JD Sports has been thwarted in its plan to acquire Footasylum.
The U.K.’s watchdog organization, the Competition and Markets Authority, issued a ruling today blocking the 2019 merger between the two companies because it would lessen competition in the market and “would leave shoppers with fewer discounts or receiving lower quality customer service,” according to a CMA statement.
As part of its decision, JD Sports will have to divest its ownership in Footasylum and sell to an approved buyer.
Peter Cowgill, executive director of parent company JD Sports Fashion Plc, was vocal in his disapproval. “We fundamentally disagree with the CMA’s decision, which continues to rely on an inaccurate and outdated analysis of the U.K. sports retail competitive landscape, and is underpinned by outdated and flawed customer surveys,” he said in a statement.
JD Sports announced in March 2019 that it would buy the remaining shares of Footasylum PLC in a cash deal worth 90.1 million pounds (or $111.59 million at current exchange). The deal came on the heels of a year of plunging profits and traffic for Footasylum, which, according to the CMA, commanded a mere 5% of market share.
However, the CMA stated that after a months-long review of the operations of both companies and after surveying more than 10,000 customers, it found there was too much overlap between the businesses for a merger to go forward.
“We never take decisions to block mergers lightly, but in this case the evidence has shown it is necessary for JD Sports to sell Footasylum, so that they can continue to compete against each other as independent businesses,” said CMA chair Kip Meek in a statement.

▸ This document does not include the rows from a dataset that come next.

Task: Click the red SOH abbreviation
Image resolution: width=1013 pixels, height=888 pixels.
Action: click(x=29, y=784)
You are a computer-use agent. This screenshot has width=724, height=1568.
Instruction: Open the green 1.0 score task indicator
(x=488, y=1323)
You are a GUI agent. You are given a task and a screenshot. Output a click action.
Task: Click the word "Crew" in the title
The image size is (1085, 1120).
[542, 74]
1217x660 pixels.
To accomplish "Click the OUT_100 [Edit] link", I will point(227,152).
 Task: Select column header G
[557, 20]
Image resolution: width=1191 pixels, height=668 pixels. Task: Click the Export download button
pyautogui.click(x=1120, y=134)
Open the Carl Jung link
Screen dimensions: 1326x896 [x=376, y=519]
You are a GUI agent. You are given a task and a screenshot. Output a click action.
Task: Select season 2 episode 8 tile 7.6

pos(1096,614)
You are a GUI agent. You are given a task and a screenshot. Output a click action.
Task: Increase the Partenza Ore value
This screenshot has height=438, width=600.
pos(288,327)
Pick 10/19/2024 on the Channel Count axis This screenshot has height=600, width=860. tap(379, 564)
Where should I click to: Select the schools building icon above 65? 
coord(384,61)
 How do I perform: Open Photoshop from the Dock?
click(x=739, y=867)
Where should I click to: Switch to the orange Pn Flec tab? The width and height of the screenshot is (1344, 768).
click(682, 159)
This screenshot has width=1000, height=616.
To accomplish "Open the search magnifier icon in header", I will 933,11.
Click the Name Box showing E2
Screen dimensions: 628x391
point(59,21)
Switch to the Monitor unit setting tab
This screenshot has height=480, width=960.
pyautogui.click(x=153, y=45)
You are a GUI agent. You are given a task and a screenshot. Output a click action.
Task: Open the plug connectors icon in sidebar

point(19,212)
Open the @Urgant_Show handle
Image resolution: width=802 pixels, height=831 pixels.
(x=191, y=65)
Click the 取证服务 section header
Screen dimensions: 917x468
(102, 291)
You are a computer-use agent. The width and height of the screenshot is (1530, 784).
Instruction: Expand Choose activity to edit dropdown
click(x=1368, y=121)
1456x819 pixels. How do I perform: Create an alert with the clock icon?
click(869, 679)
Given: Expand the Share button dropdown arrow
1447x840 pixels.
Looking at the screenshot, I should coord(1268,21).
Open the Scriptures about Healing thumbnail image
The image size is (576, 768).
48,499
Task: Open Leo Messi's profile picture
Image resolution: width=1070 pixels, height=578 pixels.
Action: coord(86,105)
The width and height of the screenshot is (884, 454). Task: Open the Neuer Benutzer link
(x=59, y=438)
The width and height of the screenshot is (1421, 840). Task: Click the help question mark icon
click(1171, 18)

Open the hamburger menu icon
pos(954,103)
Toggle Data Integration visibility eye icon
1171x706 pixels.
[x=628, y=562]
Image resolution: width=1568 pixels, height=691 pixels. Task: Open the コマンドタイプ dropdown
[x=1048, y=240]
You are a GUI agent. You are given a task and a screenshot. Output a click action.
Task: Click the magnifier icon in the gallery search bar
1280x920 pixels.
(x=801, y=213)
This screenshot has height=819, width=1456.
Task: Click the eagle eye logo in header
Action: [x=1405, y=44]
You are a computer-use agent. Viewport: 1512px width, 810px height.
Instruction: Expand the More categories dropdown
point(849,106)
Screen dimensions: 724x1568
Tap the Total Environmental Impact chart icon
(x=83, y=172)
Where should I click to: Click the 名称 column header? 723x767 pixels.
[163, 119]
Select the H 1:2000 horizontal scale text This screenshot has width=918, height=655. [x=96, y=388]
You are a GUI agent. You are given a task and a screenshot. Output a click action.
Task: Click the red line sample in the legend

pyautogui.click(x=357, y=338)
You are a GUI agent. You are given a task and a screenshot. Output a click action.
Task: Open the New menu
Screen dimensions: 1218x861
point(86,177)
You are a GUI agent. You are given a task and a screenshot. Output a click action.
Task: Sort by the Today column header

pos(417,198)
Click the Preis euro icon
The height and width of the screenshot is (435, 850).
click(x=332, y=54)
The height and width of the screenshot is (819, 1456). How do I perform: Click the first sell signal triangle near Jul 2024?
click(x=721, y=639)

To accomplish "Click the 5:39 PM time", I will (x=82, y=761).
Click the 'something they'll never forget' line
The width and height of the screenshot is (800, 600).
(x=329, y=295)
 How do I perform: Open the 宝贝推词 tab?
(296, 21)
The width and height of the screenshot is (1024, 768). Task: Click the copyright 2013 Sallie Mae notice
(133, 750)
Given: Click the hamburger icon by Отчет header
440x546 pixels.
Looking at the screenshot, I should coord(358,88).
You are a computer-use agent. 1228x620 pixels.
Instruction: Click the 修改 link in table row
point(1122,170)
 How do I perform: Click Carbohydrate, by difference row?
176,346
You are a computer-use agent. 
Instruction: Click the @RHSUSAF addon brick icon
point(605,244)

In its response, JD Sports argued that the CMA failed to take into account the way that the coronavirus outbreak is altering the athletic retail market amid widespread store closures and making survival more difficult for mid-size chains like Footasylum (which has roughly 65 locations across the U.K.).
Market analysts agree that the pandemic will have a devastating affect on the shoe industry.
“The U.K. clothing and footwear market is forecast to decline by 30.1% in 2020 as a result of the COVID-19 pandemic, with footwear expected to be the worst performing of the two sectors,” said Pippa Stephens, retail analyst at analytics company GlobalData.
She noted that without JD Sports’ robust financial support, Footasylum is at risk. “The footwear specialist may not prove to be strong enough to stand on its own two feet in the future, given the impact of COVID-19,” said Stephens.
JD Sports said it is considering filing an application with the Competition Appeal Tribunal to review the decision.